My husband and I have made Christmas for our children over the years. A combination of family traditions: cutting down the tree, baking cookies, Christmas movies and music, setting up the nativity scene, putting up lights, donating presents and time, counting down with an advent calendar, decorating the tree with ornaments from childhood, and visiting the mountain where there’s guaranteed snow.

This year, our Christmas tree was cut down, brought home, and dressed in lights. Then it sat for a week. Nearly naked. With no ornaments. Maybe this will be the year that lights will do. Why bother with ornaments this year?

Then. Guilt hit.

What about the hundreds of sweet ornaments collected over the years and so carefully wrapped in Chipotle napkins? Stuck in a bin for another year? I simply could not let this happen. The ornaments needed to do their part to make Christmas special.

What about the homemade ornaments our children have made over the years? The beaded candy cane. The teddy bear with the googly eyes displaying a photo of my son taken in Kindergarten (he is now 17). The Star of David made with popsicle sticks. The snowman made from a cinnamon stick. The Snoopy with the googly eyes made by my husband when he was in Kindergarten. What??!!
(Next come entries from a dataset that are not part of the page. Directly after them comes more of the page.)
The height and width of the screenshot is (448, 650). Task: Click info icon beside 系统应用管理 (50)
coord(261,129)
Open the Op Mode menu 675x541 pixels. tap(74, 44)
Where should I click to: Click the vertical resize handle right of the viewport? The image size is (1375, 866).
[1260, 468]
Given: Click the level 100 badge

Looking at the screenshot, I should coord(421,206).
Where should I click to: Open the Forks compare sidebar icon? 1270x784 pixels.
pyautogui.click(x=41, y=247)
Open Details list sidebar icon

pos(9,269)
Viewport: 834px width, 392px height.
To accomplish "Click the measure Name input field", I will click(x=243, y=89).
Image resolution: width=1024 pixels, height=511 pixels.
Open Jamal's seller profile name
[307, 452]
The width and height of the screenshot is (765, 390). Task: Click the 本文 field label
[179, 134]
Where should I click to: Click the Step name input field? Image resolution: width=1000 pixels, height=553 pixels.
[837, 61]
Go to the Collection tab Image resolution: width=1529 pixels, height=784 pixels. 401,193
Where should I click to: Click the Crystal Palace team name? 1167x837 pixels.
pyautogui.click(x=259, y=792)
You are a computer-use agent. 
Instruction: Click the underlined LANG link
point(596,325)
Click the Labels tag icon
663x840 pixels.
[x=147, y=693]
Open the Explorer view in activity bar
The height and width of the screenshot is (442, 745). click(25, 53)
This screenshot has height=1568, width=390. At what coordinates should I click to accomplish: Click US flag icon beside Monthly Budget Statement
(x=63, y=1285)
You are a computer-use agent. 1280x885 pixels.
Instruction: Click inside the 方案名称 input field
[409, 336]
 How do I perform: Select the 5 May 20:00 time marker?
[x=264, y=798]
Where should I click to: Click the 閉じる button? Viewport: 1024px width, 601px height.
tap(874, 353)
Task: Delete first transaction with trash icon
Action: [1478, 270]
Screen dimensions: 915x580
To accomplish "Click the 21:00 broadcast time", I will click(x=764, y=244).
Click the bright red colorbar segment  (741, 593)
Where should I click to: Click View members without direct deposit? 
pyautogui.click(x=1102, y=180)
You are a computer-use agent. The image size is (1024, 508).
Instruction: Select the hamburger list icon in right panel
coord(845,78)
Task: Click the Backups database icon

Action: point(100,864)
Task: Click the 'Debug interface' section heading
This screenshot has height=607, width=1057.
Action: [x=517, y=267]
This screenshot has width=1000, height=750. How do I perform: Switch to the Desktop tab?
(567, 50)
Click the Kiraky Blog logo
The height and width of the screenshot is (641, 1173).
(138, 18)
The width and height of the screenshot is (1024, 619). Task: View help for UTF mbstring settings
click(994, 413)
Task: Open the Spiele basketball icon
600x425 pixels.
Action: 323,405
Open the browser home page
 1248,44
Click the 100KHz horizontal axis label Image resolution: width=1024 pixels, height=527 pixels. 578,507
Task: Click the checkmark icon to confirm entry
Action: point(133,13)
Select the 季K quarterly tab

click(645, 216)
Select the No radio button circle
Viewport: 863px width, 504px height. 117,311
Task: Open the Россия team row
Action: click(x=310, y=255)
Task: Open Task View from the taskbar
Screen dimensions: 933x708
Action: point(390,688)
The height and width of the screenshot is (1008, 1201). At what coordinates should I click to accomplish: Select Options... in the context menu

What about the special gifted ornaments? The starfish with pearls, gifted to me by my mother-in-law when we were in San Diego. The little drummer boy gifted to my husband at his birth. The glass icicle gifted to me by my husband. The painted horse my mother gifted my daughter while visiting Phoenix. The coyote “couple” singing hymns we were gifted when we got married. The glass frog ornament with a tutu I gifted my daughter in 2003. The set of three yellow Labradors my daughter made for me from clay. Angels. Owls. Mittens.

What about the prized purchased ornaments? The pea pod with the three smiling pea faces representing each of my children. The dozens of tin ornaments my mother and I bought in Mexico. The pickle my daughter and I bought at the mountain general store. Mermaids. Frogs. Poinsettias. A dolphin. A tomato.

Each ornament has a story. They are filled with memories that reemerge every Christmas season.

On Saturday night around 11:00 p.m., we had an impromptu family celebration. Let’s have a cheer from everyone. It’s time to party. We ate Skittles and hung our ornament–both by the handful.

All the while, making Christmas. Together.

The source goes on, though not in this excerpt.